WORKING DATA ->

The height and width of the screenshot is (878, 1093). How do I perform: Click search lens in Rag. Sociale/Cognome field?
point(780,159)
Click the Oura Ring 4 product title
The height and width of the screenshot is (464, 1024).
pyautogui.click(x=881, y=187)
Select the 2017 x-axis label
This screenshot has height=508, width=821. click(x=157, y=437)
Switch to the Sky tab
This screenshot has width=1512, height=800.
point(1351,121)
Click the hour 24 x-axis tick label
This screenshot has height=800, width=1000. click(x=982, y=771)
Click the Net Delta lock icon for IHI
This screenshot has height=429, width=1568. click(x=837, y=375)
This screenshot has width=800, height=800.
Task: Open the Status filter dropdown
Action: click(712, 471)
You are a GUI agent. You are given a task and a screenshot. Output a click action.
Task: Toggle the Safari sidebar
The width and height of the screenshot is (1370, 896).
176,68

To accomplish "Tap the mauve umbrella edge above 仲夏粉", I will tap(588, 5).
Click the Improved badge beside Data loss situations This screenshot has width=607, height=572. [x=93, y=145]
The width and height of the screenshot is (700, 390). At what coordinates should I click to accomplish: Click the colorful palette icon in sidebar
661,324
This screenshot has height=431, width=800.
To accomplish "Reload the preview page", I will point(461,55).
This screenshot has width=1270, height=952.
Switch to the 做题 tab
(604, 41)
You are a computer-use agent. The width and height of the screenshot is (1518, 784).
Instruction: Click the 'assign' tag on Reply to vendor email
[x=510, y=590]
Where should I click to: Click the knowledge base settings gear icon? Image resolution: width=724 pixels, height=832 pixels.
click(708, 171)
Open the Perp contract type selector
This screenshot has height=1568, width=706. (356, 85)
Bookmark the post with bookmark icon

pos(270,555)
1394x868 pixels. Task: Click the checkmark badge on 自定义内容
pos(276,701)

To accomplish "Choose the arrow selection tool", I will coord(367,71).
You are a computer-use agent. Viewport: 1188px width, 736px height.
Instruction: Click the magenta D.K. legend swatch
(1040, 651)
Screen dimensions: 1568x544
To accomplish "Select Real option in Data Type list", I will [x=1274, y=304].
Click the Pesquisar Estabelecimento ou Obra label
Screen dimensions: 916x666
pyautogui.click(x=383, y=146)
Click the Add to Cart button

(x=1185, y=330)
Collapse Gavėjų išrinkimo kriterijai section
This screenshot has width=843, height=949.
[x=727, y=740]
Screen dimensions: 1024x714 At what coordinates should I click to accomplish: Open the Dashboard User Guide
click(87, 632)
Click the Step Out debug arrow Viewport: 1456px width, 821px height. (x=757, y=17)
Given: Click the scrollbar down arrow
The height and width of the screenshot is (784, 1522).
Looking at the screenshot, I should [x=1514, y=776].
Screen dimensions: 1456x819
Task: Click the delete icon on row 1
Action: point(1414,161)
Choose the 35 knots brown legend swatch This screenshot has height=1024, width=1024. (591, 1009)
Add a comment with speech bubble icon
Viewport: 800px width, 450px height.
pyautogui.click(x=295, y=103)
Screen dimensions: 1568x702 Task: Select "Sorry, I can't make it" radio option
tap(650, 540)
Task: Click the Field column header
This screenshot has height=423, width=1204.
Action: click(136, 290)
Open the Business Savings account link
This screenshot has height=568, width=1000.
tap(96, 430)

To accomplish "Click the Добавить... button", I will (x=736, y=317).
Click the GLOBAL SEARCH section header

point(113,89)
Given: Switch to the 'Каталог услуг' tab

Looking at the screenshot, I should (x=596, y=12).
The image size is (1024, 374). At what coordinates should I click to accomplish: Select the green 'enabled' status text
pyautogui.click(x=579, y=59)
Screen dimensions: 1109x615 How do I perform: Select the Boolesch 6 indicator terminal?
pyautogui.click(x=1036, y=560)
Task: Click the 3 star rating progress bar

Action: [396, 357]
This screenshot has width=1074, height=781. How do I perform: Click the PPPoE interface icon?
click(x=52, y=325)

GOAL OF THE EXERCISE -> Exact transcription of the listing is needed, with no line left out.

RESULT ->
The height and width of the screenshot is (878, 1093). How do I perform: Click search lens in Rag. Sociale/Cognome field?
point(780,159)
Click the Oura Ring 4 product title
The height and width of the screenshot is (464, 1024).
pyautogui.click(x=881, y=187)
Select the 2017 x-axis label
This screenshot has height=508, width=821. click(x=157, y=437)
Switch to the Sky tab
This screenshot has width=1512, height=800.
point(1351,121)
Click the hour 24 x-axis tick label
This screenshot has height=800, width=1000. click(x=982, y=771)
Click the Net Delta lock icon for IHI
This screenshot has height=429, width=1568. click(x=837, y=375)
This screenshot has width=800, height=800.
Task: Open the Status filter dropdown
Action: click(712, 471)
You are a GUI agent. You are given a task and a screenshot. Output a click action.
Task: Toggle the Safari sidebar
The width and height of the screenshot is (1370, 896).
176,68

To accomplish "Tap the mauve umbrella edge above 仲夏粉", I will tap(588, 5).
Click the Improved badge beside Data loss situations This screenshot has width=607, height=572. [x=93, y=145]
The width and height of the screenshot is (700, 390). At what coordinates should I click to accomplish: Click the colorful palette icon in sidebar
661,324
This screenshot has height=431, width=800.
To accomplish "Reload the preview page", I will point(461,55).
This screenshot has width=1270, height=952.
Switch to the 做题 tab
(604, 41)
You are a computer-use agent. The width and height of the screenshot is (1518, 784).
Instruction: Click the 'assign' tag on Reply to vendor email
[x=510, y=590]
Where should I click to: Click the knowledge base settings gear icon? Image resolution: width=724 pixels, height=832 pixels.
click(708, 171)
Open the Perp contract type selector
This screenshot has height=1568, width=706. (356, 85)
Bookmark the post with bookmark icon

pos(270,555)
1394x868 pixels. Task: Click the checkmark badge on 自定义内容
pos(276,701)

To accomplish "Choose the arrow selection tool", I will coord(367,71).
You are a computer-use agent. Viewport: 1188px width, 736px height.
Instruction: Click the magenta D.K. legend swatch
(1040, 651)
Screen dimensions: 1568x544
To accomplish "Select Real option in Data Type list", I will [x=1274, y=304].
Click the Pesquisar Estabelecimento ou Obra label
Screen dimensions: 916x666
pyautogui.click(x=383, y=146)
Click the Add to Cart button

(x=1185, y=330)
Collapse Gavėjų išrinkimo kriterijai section
This screenshot has width=843, height=949.
[x=727, y=740]
Screen dimensions: 1024x714 At what coordinates should I click to accomplish: Open the Dashboard User Guide
click(87, 632)
Click the Step Out debug arrow Viewport: 1456px width, 821px height. (x=757, y=17)
Given: Click the scrollbar down arrow
The height and width of the screenshot is (784, 1522).
Looking at the screenshot, I should [x=1514, y=776].
Screen dimensions: 1456x819
Task: Click the delete icon on row 1
Action: point(1414,161)
Choose the 35 knots brown legend swatch This screenshot has height=1024, width=1024. (591, 1009)
Add a comment with speech bubble icon
Viewport: 800px width, 450px height.
pyautogui.click(x=295, y=103)
Screen dimensions: 1568x702 Task: Select "Sorry, I can't make it" radio option
tap(650, 540)
Task: Click the Field column header
This screenshot has height=423, width=1204.
Action: click(136, 290)
Open the Business Savings account link
This screenshot has height=568, width=1000.
tap(96, 430)

To accomplish "Click the Добавить... button", I will (x=736, y=317).
Click the GLOBAL SEARCH section header

point(113,89)
Given: Switch to the 'Каталог услуг' tab

Looking at the screenshot, I should (x=596, y=12).
The image size is (1024, 374). At what coordinates should I click to accomplish: Select the green 'enabled' status text
pyautogui.click(x=579, y=59)
Screen dimensions: 1109x615 How do I perform: Select the Boolesch 6 indicator terminal?
pyautogui.click(x=1036, y=560)
Task: Click the 3 star rating progress bar

Action: [396, 357]
This screenshot has width=1074, height=781. How do I perform: Click the PPPoE interface icon?
click(x=52, y=325)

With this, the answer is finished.